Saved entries
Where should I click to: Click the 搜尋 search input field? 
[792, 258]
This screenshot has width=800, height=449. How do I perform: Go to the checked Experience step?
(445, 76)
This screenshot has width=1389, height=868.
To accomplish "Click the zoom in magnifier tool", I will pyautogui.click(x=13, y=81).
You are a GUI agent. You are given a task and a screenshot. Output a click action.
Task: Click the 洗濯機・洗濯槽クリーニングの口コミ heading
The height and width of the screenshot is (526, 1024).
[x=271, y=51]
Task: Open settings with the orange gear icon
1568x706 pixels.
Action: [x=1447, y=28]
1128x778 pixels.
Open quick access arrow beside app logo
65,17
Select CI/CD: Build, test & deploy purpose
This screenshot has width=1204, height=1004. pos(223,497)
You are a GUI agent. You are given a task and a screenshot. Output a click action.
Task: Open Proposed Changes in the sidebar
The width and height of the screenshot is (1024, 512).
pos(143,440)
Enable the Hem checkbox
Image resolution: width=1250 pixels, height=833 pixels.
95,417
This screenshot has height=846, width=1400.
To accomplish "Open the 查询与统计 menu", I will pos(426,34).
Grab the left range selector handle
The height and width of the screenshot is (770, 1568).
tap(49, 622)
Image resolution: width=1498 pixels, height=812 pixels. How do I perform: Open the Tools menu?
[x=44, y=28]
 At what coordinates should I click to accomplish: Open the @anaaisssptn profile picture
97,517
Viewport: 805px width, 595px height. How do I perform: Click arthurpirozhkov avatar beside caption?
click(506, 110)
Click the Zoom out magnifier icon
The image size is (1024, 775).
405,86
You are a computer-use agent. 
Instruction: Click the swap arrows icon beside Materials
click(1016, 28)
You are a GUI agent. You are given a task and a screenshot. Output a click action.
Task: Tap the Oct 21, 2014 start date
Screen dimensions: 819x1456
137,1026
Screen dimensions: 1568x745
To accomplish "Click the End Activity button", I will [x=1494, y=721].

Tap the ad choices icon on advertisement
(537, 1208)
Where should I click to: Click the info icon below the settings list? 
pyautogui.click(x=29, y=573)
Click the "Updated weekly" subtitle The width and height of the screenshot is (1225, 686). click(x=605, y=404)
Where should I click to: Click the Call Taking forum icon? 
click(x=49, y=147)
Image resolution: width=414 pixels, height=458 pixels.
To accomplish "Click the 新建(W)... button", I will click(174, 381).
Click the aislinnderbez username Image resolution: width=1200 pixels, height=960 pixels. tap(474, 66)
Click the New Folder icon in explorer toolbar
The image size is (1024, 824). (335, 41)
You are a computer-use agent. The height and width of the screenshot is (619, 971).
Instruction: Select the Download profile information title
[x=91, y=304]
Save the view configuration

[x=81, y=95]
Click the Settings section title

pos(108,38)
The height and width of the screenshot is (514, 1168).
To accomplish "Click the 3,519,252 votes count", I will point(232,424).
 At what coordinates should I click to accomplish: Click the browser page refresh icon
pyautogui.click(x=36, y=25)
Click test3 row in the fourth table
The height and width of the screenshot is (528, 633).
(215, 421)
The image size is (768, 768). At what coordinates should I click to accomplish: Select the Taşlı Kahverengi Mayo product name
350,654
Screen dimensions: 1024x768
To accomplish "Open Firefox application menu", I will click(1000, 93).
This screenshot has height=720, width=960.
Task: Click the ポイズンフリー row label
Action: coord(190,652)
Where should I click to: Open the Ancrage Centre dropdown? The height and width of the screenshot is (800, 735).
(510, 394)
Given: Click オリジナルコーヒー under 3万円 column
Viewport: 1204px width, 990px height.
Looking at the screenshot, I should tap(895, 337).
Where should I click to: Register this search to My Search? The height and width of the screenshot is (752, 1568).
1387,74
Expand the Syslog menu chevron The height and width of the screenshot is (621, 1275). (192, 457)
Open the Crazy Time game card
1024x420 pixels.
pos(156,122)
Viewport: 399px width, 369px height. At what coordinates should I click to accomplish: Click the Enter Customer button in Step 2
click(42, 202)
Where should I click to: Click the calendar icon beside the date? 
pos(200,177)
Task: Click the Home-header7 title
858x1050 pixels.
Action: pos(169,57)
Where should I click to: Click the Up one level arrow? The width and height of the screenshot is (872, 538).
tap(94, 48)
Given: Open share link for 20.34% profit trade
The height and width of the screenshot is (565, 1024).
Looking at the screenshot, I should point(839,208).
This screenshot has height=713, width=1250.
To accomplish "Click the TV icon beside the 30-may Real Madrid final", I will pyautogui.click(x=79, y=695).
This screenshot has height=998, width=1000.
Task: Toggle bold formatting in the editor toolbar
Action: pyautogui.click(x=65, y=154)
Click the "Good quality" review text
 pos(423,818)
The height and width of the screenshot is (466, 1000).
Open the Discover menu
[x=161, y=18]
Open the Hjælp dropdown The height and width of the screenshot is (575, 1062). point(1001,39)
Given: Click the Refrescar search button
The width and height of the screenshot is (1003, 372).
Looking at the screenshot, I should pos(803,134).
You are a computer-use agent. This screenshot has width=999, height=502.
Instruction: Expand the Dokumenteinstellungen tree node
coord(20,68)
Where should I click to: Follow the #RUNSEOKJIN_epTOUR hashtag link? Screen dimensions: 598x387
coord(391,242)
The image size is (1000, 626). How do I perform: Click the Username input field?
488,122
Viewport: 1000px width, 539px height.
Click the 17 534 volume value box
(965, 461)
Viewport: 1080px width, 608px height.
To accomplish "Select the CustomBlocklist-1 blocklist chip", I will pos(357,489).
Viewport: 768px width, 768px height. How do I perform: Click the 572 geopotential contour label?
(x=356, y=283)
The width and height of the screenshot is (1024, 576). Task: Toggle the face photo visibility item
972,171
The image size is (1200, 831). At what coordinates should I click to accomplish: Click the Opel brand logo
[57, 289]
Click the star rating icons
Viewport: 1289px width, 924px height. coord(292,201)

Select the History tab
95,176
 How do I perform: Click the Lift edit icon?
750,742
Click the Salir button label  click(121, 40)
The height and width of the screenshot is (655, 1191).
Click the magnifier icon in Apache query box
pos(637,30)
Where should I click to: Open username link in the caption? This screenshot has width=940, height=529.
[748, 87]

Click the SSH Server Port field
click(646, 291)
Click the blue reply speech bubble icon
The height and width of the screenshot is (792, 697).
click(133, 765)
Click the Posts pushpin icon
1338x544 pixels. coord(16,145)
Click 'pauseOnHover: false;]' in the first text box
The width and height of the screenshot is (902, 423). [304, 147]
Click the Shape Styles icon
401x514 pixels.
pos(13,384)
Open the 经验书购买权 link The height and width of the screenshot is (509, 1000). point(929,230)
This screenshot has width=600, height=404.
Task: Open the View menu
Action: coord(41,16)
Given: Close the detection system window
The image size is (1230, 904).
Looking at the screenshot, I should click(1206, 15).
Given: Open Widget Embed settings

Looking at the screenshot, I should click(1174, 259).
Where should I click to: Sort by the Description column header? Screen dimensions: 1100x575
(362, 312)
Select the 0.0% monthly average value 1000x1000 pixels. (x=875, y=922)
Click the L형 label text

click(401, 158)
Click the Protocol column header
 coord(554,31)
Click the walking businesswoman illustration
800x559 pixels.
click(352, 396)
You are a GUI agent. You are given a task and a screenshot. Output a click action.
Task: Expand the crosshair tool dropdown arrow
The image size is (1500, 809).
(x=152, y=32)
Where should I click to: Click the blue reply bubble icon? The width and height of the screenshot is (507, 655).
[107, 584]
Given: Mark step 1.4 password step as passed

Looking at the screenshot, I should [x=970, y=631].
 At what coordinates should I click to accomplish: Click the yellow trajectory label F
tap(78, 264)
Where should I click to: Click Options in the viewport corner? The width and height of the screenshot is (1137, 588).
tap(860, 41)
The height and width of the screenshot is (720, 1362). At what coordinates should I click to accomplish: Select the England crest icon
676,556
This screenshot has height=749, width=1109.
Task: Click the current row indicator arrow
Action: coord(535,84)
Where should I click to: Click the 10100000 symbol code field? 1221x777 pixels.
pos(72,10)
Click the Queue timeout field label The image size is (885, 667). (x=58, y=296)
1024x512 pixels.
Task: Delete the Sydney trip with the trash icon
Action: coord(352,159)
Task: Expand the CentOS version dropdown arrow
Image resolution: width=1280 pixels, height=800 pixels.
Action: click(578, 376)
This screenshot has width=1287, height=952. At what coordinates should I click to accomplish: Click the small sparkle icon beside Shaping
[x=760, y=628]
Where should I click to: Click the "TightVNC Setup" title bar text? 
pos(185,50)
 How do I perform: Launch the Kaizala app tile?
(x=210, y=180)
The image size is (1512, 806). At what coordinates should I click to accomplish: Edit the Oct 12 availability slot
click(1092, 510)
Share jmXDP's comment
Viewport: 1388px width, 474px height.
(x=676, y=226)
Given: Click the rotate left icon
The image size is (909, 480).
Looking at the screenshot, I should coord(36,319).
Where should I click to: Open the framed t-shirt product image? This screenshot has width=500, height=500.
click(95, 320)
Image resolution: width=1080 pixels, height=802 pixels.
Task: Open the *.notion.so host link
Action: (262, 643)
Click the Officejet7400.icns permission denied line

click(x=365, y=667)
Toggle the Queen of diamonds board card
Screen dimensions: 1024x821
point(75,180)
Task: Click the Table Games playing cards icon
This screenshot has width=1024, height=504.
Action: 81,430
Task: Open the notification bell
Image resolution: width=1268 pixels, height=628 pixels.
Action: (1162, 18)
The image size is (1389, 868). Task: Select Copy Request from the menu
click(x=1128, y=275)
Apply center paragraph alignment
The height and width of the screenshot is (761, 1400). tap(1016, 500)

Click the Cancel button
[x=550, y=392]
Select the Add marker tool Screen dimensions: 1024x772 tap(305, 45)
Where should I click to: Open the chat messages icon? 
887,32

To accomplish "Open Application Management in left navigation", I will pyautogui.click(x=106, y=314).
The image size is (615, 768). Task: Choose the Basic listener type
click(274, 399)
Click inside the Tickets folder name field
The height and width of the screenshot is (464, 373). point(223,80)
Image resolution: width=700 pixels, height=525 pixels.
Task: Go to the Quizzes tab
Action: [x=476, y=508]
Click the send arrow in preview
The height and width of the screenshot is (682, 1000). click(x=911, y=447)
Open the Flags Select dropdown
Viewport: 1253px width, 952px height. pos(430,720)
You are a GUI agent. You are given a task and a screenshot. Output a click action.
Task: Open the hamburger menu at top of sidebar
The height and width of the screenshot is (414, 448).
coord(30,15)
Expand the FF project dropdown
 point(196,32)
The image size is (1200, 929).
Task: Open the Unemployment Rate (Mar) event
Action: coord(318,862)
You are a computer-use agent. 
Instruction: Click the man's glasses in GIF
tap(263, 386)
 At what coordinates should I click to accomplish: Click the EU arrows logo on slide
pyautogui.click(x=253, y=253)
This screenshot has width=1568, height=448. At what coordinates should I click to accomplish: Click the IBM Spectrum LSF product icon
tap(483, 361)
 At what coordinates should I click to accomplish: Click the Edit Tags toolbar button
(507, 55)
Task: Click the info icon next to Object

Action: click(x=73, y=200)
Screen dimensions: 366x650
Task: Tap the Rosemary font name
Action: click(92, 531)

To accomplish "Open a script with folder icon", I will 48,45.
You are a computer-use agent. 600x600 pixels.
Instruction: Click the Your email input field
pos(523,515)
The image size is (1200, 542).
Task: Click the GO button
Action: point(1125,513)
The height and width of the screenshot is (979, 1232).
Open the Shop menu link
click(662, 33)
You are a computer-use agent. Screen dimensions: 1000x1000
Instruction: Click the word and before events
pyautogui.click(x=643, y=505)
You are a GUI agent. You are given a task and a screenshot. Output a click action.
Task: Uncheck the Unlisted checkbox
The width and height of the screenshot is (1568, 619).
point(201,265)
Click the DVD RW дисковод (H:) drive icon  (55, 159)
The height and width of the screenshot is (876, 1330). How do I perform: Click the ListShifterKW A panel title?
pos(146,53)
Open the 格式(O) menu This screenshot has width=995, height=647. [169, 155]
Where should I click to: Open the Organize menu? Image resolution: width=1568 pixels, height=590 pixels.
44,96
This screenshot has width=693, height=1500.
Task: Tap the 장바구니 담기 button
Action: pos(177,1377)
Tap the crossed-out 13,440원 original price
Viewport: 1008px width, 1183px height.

Your objective
A verbatim transcription is needed of the lines above, starting at the line with "Open quick access arrow beside app logo" and ending at the line with "Image resolution: width=414", both included, and of nothing else.

Result of the task
Open quick access arrow beside app logo
65,17
Select CI/CD: Build, test & deploy purpose
This screenshot has width=1204, height=1004. pos(223,497)
You are a GUI agent. You are given a task and a screenshot. Output a click action.
Task: Open Proposed Changes in the sidebar
The width and height of the screenshot is (1024, 512).
pos(143,440)
Enable the Hem checkbox
Image resolution: width=1250 pixels, height=833 pixels.
95,417
This screenshot has height=846, width=1400.
To accomplish "Open the 查询与统计 menu", I will pos(426,34).
Grab the left range selector handle
The height and width of the screenshot is (770, 1568).
tap(49, 622)
Image resolution: width=1498 pixels, height=812 pixels. How do I perform: Open the Tools menu?
[x=44, y=28]
 At what coordinates should I click to accomplish: Open the @anaaisssptn profile picture
97,517
Viewport: 805px width, 595px height. How do I perform: Click arthurpirozhkov avatar beside caption?
click(506, 110)
Click the Zoom out magnifier icon
The image size is (1024, 775).
405,86
You are a computer-use agent. 
Instruction: Click the swap arrows icon beside Materials
click(1016, 28)
You are a GUI agent. You are given a task and a screenshot. Output a click action.
Task: Tap the Oct 21, 2014 start date
Screen dimensions: 819x1456
137,1026
Screen dimensions: 1568x745
To accomplish "Click the End Activity button", I will [x=1494, y=721].

Tap the ad choices icon on advertisement
(537, 1208)
Where should I click to: Click the info icon below the settings list? 
pyautogui.click(x=29, y=573)
Click the "Updated weekly" subtitle The width and height of the screenshot is (1225, 686). click(x=605, y=404)
Where should I click to: Click the Call Taking forum icon? 
click(x=49, y=147)
Image resolution: width=414 pixels, height=458 pixels.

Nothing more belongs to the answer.